Hij zocht alom, maar ach, Hij vond er geen. Want alle vlees is trouw'loos afgeweken. Het land is vol van stinkende gebreken. Geen sterveling wil 't pad der deugd betreên. Ja, zelfs niet een.

Zelfs niet één? Volgens mij keken er zeker zes miljoen mensen geen voetbal. Dat anti-maatschappelijke van mijn kerk heb ik nooit begrepen. Voetbal, moslims, media, alles moet eraan geloven, letterlijk en figuurlijk. Restricties zijn iets waar je mij in ieder geval niet sterker van laat geloven, ik ga dan eerder twijfelen. Waarom zou je alles dicht moeten spijkeren en de rest verbieden? Als een bedrijf dat doet, krijgen ze Neelie Smit-Kroes achter zich aan. Als een staat dat doet, komt er een revolutie. Als een geloof het doet, dan wordt dat grootscheeps geaccepteerd, of in ieder geval niet betwist. Dubbele pet hebben ze op, trouwens, want voetbaltermen gebruiken in reclames mag blijkbaar wel; een vloek mist immers ieder doel.

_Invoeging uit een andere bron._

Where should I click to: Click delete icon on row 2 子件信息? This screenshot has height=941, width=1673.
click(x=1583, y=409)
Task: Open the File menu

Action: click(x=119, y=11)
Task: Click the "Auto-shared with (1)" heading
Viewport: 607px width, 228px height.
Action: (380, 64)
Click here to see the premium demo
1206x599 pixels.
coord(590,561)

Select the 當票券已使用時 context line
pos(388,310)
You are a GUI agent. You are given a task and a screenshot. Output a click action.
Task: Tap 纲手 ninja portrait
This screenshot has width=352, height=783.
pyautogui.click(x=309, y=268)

Maar ach, het was het goed recht van de dominee om het EK aan te halen. Even zeggen dat iemand die voetbal kijkt, zich blijkbaar niet volledig op God richt en aldus niet in de hemel komt. Prima. Eenmaal thuis kruip ik achter de computer. Weer terug naar de sleur, de orde van de dag, tentamens niet leren, FOK!'en, werken. Geen voetbal meer elke avond. Spulletjes in een doos voor over twee jaar, en dan weer hard duimen. Terug naar het Nederland waar ik ook vóór het EK van hield. In de woorden van het Utrechtse bandje met die leuke zangeres, Leaf:

But then I fall off my cloud again
Brings me back to who I really am
I'm just little old me
Dealing with the same old things


Nederland, het land van mokken over moslims, van kutweer of te mooi weer, van 1 euro 70 voor een liter benzine, van een pietluttige regering en een rauwe volkssfeer. Met Rita en Geert, met Agnes en Barack, met Yolanthe en Bracha, met Stichting Brein en Stivoro. Met een kwakkelende economie en een wanstaltige belastingdruk. Weer twee jaar columneren over mooie meisjes, de klimaathype, het OV en Ziggo. Back to basics. I can't wait. Over twee jaar een nieuwe ronde en nieuwe kansen, met nieuwe valse hoop en nieuwe teleurstellingen. Ik zie er nu al weer naar uit. Nog één keer sta ik op, roep ik heel hard “WEEE GAAAN NAAAAAR KAAPSTAD TOEEEE!”, en plof ik weer terug in mijn bureaustoel. Ik wrijf het laatste oranje zand uit mijn ogen en ga rechtop zitten. Eerst die column maar eens.